═════ RECORDS SUPPLIED ═════

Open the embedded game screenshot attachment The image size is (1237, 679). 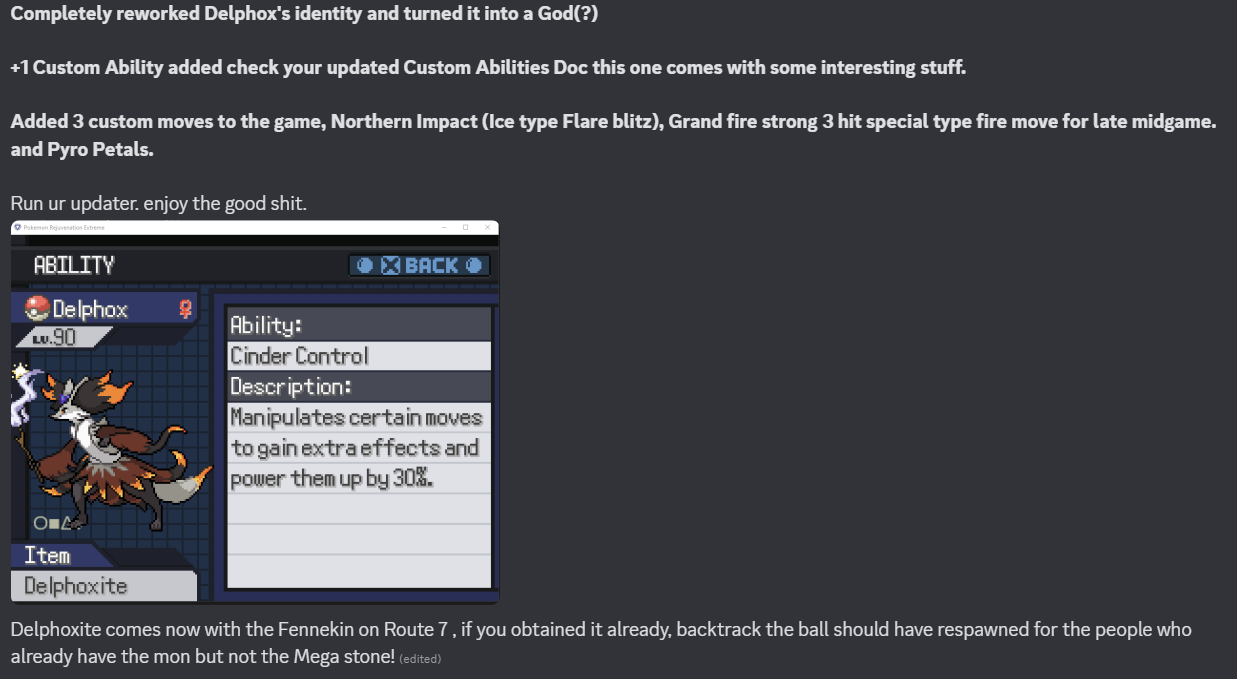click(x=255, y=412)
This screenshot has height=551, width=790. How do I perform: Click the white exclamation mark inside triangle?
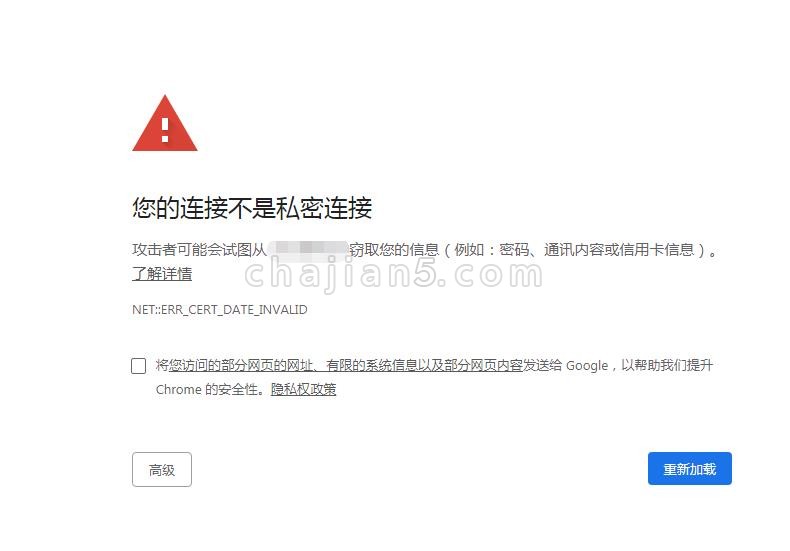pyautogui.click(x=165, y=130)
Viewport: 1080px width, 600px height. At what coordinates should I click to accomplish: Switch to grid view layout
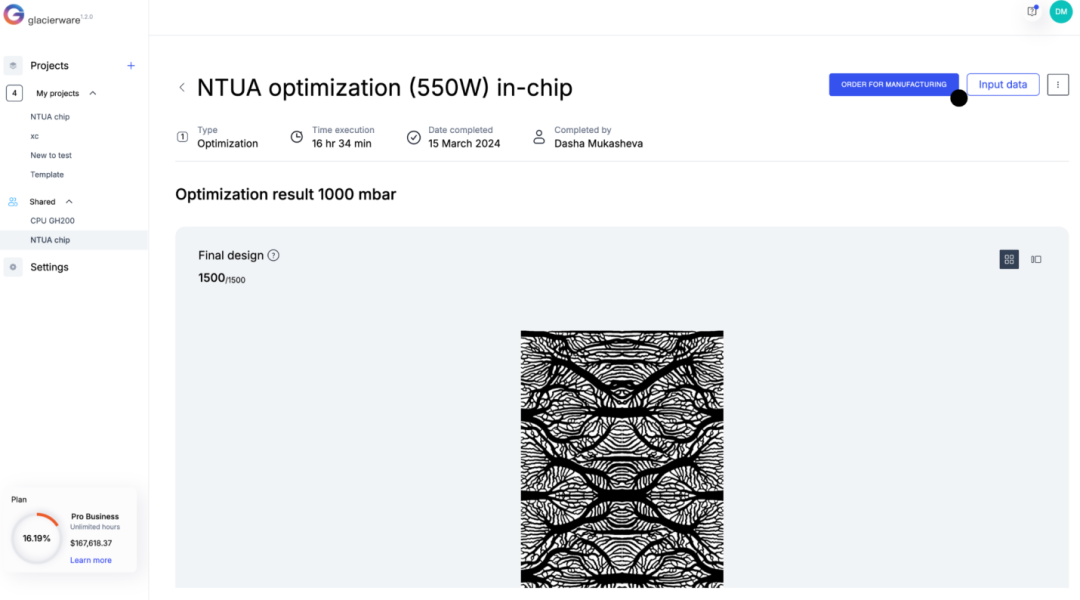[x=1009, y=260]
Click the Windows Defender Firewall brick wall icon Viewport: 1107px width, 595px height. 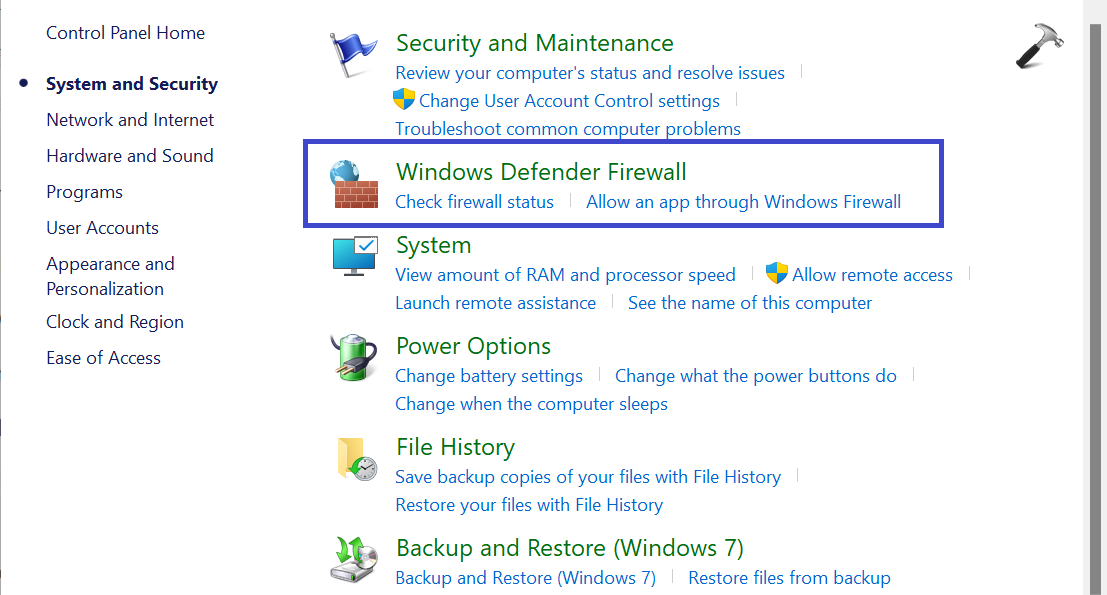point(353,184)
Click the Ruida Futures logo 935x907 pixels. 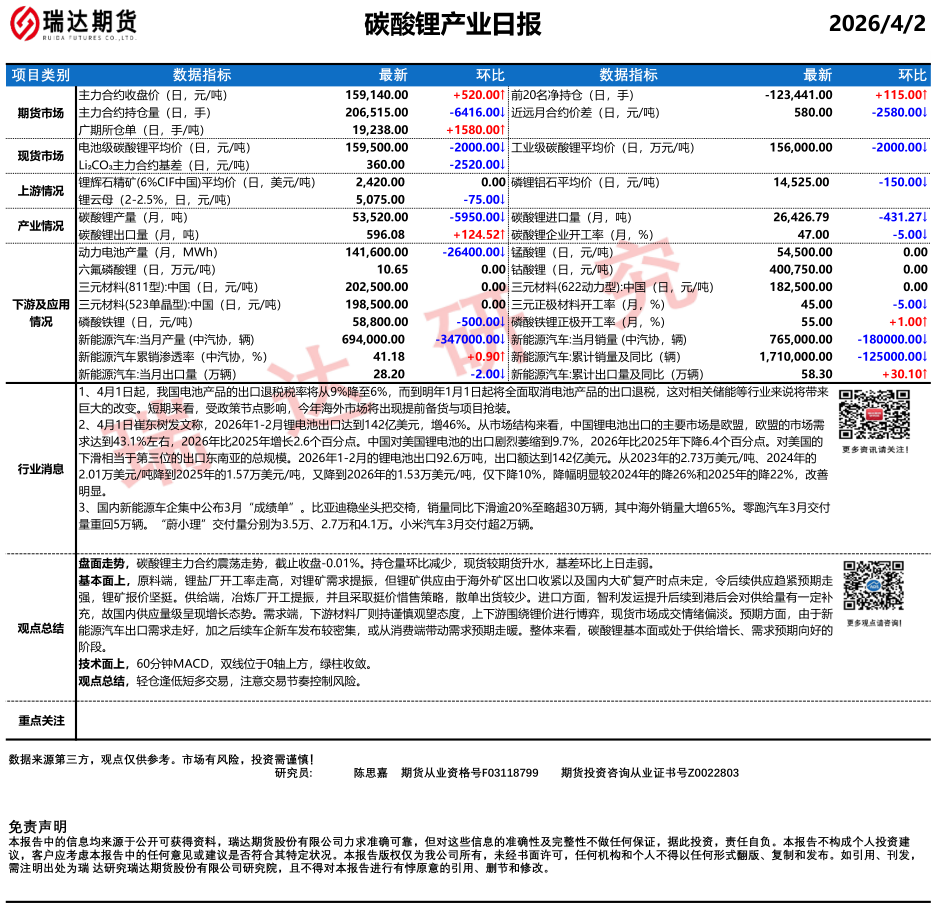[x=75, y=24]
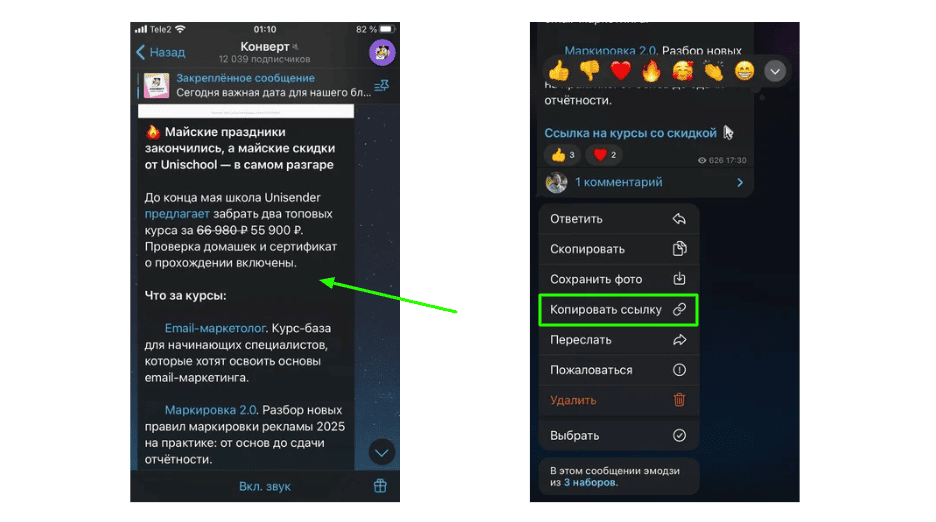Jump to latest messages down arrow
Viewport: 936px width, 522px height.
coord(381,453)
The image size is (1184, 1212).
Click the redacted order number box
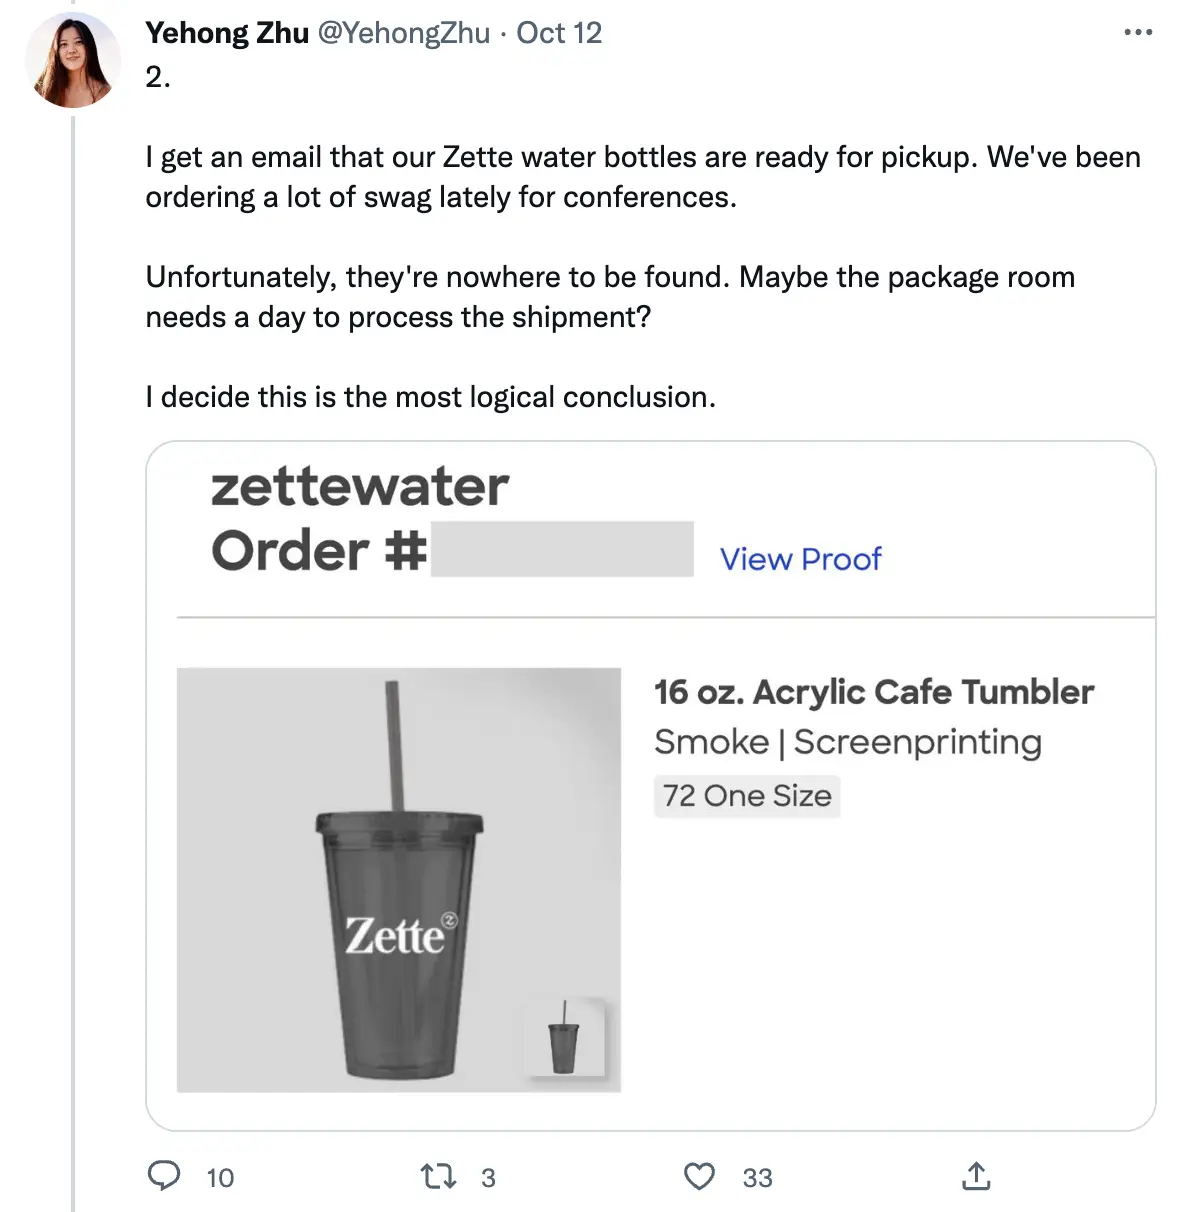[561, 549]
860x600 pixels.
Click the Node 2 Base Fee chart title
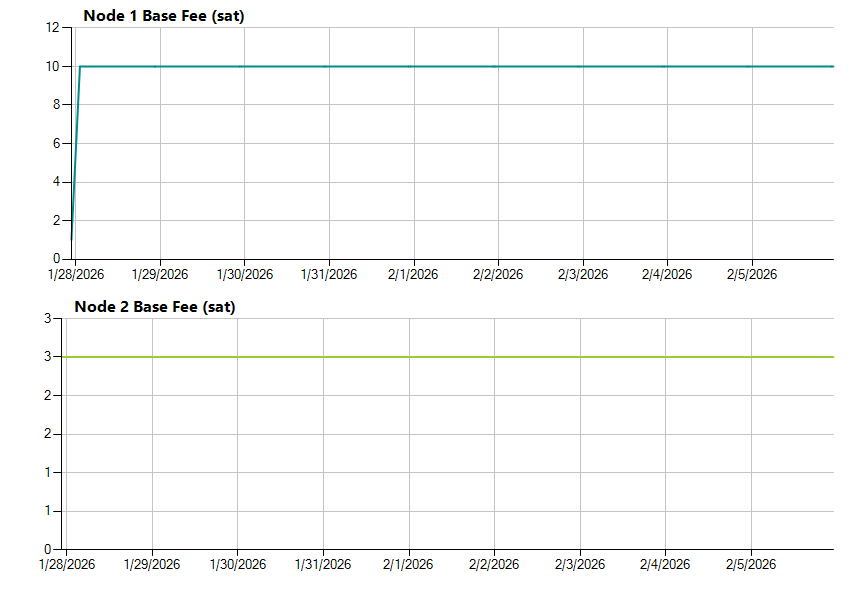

═════

Reproduce exactly the lines from the one with "The image size is (1184, 1212)." to the bottom of the listing, both ends included, and nothing else. Skip the pictures.

SOLUTION TO THE PROBLEM:
The image size is (1184, 1212).
Click the redacted order number box
[561, 549]
860x600 pixels.
Click the Node 2 Base Fee chart title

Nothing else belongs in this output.